Ein spektakulärer Prozess hat einen erschütternden Verrat innerhalb des deutschen Justizsystems aufgedeckt: Yashar G., ein Staatsanwalt, unterstützte jahrelang im Geheimen zwei der berüchtigtsten Drogenhändler Hannovers, indem er interne Ermittlungserkenntnisse an sie weitergab. Seine Handlungen ermöglichten es den Kartellbossen, unterzutauchen und sich neu zu formieren – die Behörden standen vor einem Rätsel.

Doch auch mit dem Abschluss des Verfahrens bleiben zentrale Fragen offen: Wie konnte der Maulwurf jahrelang unentdeckt agieren? Und warum wurden Warnsignale ignoriert?
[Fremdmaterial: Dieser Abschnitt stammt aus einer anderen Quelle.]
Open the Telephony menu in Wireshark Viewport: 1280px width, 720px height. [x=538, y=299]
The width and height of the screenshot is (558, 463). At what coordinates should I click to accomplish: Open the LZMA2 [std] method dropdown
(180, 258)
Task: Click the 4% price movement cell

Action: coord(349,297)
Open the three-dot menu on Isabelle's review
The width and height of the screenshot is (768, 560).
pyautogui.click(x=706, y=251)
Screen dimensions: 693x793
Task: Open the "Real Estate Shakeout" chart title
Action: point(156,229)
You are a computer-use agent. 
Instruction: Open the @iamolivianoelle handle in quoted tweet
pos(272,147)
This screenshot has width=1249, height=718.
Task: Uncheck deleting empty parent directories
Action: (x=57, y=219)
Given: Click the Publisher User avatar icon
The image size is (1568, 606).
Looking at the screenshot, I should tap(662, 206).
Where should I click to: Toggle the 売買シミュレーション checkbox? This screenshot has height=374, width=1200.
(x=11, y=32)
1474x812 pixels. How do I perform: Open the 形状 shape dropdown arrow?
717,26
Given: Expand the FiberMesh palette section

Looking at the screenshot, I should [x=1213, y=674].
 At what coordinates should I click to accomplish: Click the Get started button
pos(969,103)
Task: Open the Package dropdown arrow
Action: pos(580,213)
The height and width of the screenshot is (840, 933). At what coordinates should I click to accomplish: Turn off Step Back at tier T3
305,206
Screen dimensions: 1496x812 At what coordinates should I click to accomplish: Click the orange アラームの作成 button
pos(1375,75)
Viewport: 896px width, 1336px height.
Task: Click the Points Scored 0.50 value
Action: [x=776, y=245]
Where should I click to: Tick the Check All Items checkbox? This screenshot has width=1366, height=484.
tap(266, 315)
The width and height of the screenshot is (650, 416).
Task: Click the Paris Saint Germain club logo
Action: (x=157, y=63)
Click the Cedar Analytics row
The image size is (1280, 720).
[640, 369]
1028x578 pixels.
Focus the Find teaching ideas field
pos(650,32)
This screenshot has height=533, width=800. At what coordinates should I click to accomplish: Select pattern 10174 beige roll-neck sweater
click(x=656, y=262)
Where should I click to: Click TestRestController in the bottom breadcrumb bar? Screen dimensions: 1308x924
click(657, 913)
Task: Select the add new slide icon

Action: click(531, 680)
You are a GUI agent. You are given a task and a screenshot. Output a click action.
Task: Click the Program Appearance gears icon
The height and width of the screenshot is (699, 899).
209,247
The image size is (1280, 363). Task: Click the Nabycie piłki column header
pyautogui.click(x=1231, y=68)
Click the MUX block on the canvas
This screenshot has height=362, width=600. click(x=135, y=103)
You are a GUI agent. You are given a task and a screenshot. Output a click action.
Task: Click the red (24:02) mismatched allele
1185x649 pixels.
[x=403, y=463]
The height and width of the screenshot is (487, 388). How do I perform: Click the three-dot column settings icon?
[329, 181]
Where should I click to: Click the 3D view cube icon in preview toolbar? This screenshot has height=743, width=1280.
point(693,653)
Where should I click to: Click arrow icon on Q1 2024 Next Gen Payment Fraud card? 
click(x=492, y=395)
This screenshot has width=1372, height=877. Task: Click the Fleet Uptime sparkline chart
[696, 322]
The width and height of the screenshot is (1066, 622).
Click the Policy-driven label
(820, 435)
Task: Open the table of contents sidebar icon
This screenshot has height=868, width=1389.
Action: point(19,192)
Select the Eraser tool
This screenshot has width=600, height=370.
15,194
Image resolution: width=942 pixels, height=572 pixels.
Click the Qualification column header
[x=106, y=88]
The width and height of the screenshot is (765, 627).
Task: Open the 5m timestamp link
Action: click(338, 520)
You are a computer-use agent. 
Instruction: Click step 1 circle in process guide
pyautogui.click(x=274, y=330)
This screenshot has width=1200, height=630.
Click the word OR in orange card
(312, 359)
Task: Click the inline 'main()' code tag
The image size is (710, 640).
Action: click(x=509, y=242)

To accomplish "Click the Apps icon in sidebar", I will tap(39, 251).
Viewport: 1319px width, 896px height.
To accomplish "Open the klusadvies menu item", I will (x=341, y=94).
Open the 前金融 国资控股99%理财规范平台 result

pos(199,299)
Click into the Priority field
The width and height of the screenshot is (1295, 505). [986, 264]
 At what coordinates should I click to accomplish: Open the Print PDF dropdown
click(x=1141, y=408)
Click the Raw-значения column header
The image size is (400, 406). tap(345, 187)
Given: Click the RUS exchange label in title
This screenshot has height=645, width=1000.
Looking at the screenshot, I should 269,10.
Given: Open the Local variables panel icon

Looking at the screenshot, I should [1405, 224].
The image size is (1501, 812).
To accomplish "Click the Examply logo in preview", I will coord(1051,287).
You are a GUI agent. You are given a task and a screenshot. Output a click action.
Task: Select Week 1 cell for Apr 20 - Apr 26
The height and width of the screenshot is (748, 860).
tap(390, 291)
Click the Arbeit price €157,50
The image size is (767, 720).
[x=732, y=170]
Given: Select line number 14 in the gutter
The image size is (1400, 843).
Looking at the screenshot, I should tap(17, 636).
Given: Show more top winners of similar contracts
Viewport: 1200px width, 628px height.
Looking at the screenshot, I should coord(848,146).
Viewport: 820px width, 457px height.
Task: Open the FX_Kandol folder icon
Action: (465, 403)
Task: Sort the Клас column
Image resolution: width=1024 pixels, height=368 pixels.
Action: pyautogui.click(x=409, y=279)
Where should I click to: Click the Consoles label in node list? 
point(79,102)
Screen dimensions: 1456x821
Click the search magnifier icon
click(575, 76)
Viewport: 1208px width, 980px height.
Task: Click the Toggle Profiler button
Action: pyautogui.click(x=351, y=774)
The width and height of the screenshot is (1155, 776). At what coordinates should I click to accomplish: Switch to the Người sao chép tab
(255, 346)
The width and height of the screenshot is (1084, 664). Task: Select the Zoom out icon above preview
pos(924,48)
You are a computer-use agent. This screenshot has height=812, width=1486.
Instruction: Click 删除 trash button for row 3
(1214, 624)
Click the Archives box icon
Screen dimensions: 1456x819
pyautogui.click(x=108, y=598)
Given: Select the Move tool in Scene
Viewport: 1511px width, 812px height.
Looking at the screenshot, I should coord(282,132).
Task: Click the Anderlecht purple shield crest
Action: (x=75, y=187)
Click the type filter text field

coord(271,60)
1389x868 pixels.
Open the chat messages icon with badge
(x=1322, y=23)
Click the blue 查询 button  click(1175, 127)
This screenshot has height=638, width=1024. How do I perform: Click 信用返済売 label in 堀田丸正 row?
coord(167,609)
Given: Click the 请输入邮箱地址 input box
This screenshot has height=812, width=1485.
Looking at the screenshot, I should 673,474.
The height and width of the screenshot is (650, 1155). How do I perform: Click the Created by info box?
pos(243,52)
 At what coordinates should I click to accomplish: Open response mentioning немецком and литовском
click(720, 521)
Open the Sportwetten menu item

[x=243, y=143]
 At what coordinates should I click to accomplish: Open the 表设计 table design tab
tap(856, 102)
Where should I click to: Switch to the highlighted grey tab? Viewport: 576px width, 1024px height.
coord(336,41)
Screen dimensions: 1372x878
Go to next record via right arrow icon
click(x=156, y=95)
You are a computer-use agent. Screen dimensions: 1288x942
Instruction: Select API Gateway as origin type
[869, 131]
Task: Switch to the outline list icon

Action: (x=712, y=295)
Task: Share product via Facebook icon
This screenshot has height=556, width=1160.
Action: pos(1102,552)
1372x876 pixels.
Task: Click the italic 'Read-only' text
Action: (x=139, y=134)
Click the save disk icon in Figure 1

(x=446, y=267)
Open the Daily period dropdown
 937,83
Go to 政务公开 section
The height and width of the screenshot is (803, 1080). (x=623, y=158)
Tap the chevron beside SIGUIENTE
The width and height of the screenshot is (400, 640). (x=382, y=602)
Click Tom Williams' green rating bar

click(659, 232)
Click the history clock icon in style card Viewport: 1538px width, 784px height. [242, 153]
Der Fall begann sich im März 2022 zu entwirren, als die Polizei eine Immobilie durchsuchte, die mit dem Drogenring in Verbindung stand. Die Beamten fanden voll bekleidete Personen beim Frühstück vor – ein klares Indiz dafür, dass sie vorgewarnt worden waren. Belastendes Material war bereits beiseitegeschafft, die Drahtzieher hatten sich längst ins Ausland abgesetzt. Später stellten die Ermittler fest: Yashar G. hatte den Beschuldigten über einen unbekannten Zeitraum hinweg gezielt Informationen zugespielt und ihnen so die Flucht ermöglicht.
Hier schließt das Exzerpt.